An effective detection and classification of road damages using hybrid deep learning framework

The monitoring of road surfaces is a critical thing in transport infrastructure management. The manual reporting process increases the processing delay and causes challenges in accuracy. Detecting road surface damages is important for improving the quality of transportation and avoiding several issues normal people face in daily life. Therefore, an automated monitoring system is needed to compute road surface conditions for effective road maintenance regularly. Accurately detecting and classifying road damage images become a challenging task for researchers. Thus, the proposed work introduced a hybrid deep learning framework for detecting and classifying road damage images.

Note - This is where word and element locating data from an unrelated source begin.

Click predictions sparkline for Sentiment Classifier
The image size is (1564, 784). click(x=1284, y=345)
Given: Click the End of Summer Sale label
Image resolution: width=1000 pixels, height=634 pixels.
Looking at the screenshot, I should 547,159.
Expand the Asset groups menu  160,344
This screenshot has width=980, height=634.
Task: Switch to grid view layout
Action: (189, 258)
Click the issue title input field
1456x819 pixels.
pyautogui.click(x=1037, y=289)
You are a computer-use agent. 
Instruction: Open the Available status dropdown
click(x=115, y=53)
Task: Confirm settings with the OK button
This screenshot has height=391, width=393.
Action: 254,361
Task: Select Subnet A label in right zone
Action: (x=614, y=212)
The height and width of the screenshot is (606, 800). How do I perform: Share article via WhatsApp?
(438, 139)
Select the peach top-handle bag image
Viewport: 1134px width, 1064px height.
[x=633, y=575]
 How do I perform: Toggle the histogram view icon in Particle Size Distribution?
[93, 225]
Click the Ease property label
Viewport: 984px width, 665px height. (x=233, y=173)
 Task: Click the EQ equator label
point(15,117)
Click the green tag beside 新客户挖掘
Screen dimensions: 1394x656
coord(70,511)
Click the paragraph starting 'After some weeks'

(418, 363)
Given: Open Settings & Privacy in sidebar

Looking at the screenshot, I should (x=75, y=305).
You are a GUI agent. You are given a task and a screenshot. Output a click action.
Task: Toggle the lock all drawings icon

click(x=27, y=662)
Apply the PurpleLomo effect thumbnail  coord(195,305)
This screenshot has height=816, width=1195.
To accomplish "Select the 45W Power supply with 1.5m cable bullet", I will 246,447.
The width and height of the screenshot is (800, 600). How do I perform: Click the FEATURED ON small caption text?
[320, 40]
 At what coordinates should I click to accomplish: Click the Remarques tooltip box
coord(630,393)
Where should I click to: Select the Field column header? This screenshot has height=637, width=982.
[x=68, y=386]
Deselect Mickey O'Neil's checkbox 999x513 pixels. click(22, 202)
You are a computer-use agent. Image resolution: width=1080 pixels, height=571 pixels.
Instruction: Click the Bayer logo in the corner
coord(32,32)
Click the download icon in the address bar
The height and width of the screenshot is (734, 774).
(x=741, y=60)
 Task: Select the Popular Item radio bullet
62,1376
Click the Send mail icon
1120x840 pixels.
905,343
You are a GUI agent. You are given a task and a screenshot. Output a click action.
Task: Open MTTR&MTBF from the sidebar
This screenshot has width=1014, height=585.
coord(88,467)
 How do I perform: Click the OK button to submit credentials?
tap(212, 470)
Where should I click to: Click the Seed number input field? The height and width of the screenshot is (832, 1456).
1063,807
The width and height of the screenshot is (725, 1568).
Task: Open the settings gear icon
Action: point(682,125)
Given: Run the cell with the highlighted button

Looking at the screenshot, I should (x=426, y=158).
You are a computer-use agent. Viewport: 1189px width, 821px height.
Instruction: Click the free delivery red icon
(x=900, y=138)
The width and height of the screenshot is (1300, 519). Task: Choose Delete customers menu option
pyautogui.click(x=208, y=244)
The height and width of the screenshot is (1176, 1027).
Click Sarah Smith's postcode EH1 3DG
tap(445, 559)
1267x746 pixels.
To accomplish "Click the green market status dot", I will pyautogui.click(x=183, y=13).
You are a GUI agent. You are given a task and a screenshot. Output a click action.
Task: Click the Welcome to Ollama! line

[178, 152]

At first, the input images are acquired from the dataset and pre-processed with an adaptive intensity limited histogram equalization algorithm. This pre-processing method enhances the contrast of the given input images and eliminates the noise presented in the image. Then, the damage detection is performed in the segmentation stage using an adaptive density based fuzzy c-means clustering method. Features from the segmented images are extracted using Laplacian edge detection with Gaussian operator and hybrid wavelet-Walsh transform approaches. Subsequently, the dimensionality of the feature set is reduced by using the Adaptive Horse herd Optimization (AHO) algorithm. Finally, the road damages are detected and classified using the proposed Hybrid Deep Capsule autoencoder based Convolutional Neural network (Hybrid DCACN) with Improved Whale Optimization (IWO) model. The experimental validation is done using the RDD2020 dataset, and the performance metrics are evaluated to show the efficacy of the proposed model. The proposed work attains 98.815% accuracy, and the obtained results outperform the existing approaches.